* **DATASET**
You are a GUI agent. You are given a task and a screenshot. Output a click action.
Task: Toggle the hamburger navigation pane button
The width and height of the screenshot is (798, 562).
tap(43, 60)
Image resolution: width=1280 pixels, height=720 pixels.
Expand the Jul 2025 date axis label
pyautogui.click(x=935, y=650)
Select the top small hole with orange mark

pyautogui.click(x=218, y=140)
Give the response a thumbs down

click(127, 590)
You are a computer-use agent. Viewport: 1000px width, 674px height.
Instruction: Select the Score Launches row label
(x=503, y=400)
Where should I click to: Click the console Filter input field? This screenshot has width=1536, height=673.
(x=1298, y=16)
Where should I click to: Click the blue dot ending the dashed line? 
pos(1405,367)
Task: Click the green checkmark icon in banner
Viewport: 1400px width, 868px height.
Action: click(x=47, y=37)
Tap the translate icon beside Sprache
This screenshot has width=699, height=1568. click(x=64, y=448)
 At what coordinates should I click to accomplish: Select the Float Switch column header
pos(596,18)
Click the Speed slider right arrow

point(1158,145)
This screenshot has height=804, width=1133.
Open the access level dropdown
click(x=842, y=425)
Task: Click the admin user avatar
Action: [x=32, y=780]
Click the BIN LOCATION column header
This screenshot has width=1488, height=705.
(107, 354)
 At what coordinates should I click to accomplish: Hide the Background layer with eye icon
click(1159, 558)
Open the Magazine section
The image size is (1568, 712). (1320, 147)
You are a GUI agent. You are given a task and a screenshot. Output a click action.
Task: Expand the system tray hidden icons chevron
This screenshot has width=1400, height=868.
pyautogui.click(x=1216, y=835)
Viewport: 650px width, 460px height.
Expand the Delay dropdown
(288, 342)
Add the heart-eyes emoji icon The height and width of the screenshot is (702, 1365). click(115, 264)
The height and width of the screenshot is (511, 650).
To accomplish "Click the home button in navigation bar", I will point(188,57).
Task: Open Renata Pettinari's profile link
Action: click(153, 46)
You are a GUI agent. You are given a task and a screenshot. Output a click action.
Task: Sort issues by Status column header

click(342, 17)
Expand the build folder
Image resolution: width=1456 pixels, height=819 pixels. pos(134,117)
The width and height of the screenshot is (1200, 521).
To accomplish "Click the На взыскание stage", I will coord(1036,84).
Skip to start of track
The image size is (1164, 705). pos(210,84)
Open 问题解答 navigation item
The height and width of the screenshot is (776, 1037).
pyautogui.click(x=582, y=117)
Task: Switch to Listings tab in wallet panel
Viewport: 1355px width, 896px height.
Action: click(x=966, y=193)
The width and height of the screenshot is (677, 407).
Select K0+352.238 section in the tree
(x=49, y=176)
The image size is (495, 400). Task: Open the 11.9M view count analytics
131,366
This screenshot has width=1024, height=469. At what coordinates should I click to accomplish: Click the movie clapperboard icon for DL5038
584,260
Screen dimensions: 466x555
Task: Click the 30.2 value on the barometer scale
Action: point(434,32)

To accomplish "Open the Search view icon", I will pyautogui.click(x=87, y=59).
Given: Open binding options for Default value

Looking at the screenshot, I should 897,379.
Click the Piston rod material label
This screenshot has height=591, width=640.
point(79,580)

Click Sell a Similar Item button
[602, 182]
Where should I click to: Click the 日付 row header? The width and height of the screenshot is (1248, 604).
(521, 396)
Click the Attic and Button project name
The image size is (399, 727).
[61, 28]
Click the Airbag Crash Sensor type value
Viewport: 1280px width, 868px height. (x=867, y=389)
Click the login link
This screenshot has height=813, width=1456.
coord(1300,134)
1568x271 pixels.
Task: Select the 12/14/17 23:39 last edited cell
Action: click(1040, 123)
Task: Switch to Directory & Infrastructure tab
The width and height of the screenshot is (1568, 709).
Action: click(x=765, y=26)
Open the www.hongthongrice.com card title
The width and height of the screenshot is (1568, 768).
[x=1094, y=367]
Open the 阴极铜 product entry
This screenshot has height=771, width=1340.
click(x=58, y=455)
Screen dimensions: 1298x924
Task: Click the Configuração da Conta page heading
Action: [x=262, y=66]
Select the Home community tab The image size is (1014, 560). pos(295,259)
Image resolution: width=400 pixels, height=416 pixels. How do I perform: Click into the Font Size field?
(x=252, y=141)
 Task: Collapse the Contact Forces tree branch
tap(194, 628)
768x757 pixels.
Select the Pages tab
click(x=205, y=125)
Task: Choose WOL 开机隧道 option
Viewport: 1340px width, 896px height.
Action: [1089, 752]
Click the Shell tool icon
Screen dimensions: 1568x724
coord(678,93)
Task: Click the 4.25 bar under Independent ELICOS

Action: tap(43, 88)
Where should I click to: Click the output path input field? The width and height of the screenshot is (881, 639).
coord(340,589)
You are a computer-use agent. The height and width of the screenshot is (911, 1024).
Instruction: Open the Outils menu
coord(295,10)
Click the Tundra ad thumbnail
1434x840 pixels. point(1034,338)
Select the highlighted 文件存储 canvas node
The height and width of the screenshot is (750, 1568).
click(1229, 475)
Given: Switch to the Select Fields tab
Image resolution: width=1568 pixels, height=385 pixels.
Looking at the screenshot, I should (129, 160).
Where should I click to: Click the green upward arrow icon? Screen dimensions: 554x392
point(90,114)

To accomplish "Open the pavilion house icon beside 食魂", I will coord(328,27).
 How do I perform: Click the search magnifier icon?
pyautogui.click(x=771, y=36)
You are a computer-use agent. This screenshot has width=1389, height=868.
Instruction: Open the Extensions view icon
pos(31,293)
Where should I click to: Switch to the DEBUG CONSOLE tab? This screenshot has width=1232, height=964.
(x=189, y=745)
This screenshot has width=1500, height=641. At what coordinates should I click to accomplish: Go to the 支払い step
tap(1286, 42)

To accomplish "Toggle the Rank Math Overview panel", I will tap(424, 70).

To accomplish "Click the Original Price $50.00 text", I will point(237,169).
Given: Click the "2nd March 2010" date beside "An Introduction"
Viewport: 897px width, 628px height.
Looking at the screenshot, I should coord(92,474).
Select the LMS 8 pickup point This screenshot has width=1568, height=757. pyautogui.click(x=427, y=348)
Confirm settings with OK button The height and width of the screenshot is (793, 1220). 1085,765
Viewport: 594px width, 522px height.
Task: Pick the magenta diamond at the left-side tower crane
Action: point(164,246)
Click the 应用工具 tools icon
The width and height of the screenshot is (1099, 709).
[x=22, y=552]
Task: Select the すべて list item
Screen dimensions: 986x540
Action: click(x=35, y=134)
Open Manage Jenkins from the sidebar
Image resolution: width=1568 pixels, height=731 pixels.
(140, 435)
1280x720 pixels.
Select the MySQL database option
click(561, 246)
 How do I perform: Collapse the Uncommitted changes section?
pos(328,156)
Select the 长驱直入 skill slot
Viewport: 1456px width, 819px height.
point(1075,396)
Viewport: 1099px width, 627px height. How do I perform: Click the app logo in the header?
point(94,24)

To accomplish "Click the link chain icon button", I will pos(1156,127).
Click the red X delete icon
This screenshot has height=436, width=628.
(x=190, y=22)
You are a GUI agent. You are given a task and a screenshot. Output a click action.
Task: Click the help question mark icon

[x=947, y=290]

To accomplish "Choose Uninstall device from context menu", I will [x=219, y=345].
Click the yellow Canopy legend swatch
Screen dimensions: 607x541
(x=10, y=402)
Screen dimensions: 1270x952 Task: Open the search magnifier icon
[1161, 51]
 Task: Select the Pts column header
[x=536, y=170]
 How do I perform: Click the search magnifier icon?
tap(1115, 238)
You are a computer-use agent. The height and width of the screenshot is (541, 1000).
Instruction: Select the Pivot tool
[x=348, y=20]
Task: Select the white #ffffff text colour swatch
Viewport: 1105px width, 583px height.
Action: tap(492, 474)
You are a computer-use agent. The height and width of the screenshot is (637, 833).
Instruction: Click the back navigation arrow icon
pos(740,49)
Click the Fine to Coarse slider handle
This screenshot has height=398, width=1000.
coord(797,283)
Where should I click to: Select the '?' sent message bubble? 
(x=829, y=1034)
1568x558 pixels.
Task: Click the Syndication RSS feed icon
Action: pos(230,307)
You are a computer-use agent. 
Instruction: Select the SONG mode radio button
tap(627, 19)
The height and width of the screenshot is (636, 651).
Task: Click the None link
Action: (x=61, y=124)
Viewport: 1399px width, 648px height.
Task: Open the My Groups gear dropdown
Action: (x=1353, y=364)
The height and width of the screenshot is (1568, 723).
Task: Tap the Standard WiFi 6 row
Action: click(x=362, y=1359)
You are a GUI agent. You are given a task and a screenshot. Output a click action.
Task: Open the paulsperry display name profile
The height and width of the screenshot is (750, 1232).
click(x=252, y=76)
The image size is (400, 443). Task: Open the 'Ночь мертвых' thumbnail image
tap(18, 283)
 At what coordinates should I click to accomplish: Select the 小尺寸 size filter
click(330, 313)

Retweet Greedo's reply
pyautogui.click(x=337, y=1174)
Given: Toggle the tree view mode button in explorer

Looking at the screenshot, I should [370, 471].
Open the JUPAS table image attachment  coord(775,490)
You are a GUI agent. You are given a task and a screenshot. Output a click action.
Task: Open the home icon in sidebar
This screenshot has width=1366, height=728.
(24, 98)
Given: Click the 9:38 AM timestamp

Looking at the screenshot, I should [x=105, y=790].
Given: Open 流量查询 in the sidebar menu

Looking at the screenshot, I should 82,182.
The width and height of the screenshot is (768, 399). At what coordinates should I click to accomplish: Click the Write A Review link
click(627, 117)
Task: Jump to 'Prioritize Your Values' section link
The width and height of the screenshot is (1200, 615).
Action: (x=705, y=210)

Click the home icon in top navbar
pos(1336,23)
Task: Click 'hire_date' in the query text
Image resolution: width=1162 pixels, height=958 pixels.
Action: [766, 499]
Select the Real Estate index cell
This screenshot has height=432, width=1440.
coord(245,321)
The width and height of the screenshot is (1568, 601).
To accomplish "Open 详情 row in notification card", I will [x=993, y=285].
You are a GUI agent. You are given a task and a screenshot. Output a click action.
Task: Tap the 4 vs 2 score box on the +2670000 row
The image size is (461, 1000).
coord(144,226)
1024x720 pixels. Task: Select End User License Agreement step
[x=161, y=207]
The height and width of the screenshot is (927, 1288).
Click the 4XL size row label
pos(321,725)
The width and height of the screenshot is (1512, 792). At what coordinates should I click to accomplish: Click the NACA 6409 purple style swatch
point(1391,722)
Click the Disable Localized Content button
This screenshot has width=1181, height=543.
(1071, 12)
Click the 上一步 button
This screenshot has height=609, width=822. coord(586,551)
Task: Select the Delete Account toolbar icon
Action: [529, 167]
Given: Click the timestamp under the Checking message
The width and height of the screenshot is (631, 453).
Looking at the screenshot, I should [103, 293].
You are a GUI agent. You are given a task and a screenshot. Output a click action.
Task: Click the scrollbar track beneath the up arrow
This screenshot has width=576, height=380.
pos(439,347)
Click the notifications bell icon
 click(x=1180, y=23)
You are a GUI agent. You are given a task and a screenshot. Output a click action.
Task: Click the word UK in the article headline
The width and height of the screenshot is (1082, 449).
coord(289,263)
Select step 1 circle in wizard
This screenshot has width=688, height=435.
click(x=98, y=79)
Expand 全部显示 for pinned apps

* **PROMPT**
Express the lines as a JSON list of strings, one string per line and blank lines omitted, starting at the line that contains "I will pos(1156,127)." and ending at the line that contains "(x=10, y=402)".

* **WRITTEN SOLUTION**
[
  "To accomplish \"Click the link chain icon button\", I will pos(1156,127).",
  "Click the red X delete icon",
  "This screenshot has height=436, width=628.",
  "(x=190, y=22)",
  "You are a GUI agent. You are given a task and a screenshot. Output a click action.",
  "Task: Click the help question mark icon",
  "[x=947, y=290]",
  "To accomplish \"Choose Uninstall device from context menu\", I will [x=219, y=345].",
  "Click the yellow Canopy legend swatch",
  "Screen dimensions: 607x541",
  "(x=10, y=402)"
]